• _WHAT YOU WILL DO_:
Please write out exactly, and only, the lines from the first in the material below to the line containing "You are a computer-use agent. Screen dimensions: 1384x922", both included.

= = = = =

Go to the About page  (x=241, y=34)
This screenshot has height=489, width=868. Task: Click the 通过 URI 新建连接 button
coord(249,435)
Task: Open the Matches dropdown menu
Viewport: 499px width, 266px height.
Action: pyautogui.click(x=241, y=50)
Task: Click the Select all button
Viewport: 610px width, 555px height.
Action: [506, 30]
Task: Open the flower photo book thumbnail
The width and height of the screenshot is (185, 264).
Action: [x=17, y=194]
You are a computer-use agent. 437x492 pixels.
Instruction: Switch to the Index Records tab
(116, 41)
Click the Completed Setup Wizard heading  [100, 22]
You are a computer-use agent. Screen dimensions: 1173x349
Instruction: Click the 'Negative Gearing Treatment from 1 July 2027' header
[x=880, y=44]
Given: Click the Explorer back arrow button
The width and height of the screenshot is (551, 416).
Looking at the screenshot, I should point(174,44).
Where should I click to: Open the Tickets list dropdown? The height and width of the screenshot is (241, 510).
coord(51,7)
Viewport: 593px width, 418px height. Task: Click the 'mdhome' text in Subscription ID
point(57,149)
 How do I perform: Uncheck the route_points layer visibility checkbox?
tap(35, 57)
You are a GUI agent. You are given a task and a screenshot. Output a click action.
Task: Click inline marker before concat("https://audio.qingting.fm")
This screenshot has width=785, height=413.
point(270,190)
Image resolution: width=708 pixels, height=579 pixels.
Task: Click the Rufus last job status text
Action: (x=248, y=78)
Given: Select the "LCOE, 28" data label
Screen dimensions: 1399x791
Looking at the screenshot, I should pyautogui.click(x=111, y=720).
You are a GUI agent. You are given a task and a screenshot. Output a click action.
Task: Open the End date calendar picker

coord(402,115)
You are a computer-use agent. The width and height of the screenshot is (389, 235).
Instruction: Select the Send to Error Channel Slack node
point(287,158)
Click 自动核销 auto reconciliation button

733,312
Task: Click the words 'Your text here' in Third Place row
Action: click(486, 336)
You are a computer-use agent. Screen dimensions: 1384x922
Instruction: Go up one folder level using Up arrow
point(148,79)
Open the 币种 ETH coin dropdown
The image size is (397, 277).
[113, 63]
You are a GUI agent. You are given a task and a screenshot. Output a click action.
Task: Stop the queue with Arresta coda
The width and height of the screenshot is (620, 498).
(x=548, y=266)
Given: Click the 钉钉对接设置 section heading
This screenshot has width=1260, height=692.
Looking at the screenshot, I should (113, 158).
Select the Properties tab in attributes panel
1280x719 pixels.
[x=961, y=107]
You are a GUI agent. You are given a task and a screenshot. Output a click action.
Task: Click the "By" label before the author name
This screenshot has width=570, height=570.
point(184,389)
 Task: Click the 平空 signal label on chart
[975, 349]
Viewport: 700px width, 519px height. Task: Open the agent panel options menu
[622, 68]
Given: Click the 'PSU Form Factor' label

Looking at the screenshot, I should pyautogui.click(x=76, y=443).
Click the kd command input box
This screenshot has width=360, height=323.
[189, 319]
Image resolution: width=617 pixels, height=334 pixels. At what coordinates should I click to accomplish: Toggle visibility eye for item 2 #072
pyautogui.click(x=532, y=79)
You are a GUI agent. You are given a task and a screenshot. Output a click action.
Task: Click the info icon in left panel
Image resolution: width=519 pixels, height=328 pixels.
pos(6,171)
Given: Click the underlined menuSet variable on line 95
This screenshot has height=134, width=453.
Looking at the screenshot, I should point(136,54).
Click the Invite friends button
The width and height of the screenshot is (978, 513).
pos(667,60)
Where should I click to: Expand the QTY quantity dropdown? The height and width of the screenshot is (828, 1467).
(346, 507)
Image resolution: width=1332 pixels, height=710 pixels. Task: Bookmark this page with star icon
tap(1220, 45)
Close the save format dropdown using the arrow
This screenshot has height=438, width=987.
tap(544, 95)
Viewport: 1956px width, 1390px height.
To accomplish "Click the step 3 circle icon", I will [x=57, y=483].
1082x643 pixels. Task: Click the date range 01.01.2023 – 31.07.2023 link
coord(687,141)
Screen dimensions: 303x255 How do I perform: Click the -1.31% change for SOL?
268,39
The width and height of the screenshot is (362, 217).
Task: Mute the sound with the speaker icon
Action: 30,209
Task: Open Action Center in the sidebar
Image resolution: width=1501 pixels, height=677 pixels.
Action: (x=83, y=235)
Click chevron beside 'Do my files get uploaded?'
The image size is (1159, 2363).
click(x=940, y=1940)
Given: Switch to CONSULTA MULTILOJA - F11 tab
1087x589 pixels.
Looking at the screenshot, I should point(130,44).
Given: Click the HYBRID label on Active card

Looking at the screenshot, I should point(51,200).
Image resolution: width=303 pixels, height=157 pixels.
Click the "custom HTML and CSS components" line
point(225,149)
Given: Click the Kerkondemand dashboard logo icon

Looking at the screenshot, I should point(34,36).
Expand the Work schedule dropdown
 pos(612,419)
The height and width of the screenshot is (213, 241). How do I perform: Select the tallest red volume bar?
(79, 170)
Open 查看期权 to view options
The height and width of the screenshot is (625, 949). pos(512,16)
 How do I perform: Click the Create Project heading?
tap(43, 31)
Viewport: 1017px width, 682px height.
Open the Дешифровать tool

= = = = =

• _TASK RESULT_:
Go to the About page  (x=241, y=34)
This screenshot has height=489, width=868. Task: Click the 通过 URI 新建连接 button
coord(249,435)
Task: Open the Matches dropdown menu
Viewport: 499px width, 266px height.
Action: pyautogui.click(x=241, y=50)
Task: Click the Select all button
Viewport: 610px width, 555px height.
Action: [506, 30]
Task: Open the flower photo book thumbnail
The width and height of the screenshot is (185, 264).
Action: [x=17, y=194]
You are a computer-use agent. 437x492 pixels.
Instruction: Switch to the Index Records tab
(116, 41)
Click the Completed Setup Wizard heading  [100, 22]
You are a computer-use agent. Screen dimensions: 1173x349
Instruction: Click the 'Negative Gearing Treatment from 1 July 2027' header
[x=880, y=44]
Given: Click the Explorer back arrow button
The width and height of the screenshot is (551, 416).
Looking at the screenshot, I should point(174,44).
Where should I click to: Open the Tickets list dropdown? The height and width of the screenshot is (241, 510).
coord(51,7)
Viewport: 593px width, 418px height. Task: Click the 'mdhome' text in Subscription ID
point(57,149)
 How do I perform: Uncheck the route_points layer visibility checkbox?
tap(35, 57)
You are a GUI agent. You are given a task and a screenshot. Output a click action.
Task: Click inline marker before concat("https://audio.qingting.fm")
This screenshot has width=785, height=413.
point(270,190)
Image resolution: width=708 pixels, height=579 pixels.
Task: Click the Rufus last job status text
Action: (x=248, y=78)
Given: Select the "LCOE, 28" data label
Screen dimensions: 1399x791
Looking at the screenshot, I should pyautogui.click(x=111, y=720).
You are a GUI agent. You are given a task and a screenshot. Output a click action.
Task: Open the End date calendar picker

coord(402,115)
You are a computer-use agent. The width and height of the screenshot is (389, 235).
Instruction: Select the Send to Error Channel Slack node
point(287,158)
Click 自动核销 auto reconciliation button

733,312
Task: Click the words 'Your text here' in Third Place row
Action: click(486, 336)
You are a computer-use agent. Screen dimensions: 1384x922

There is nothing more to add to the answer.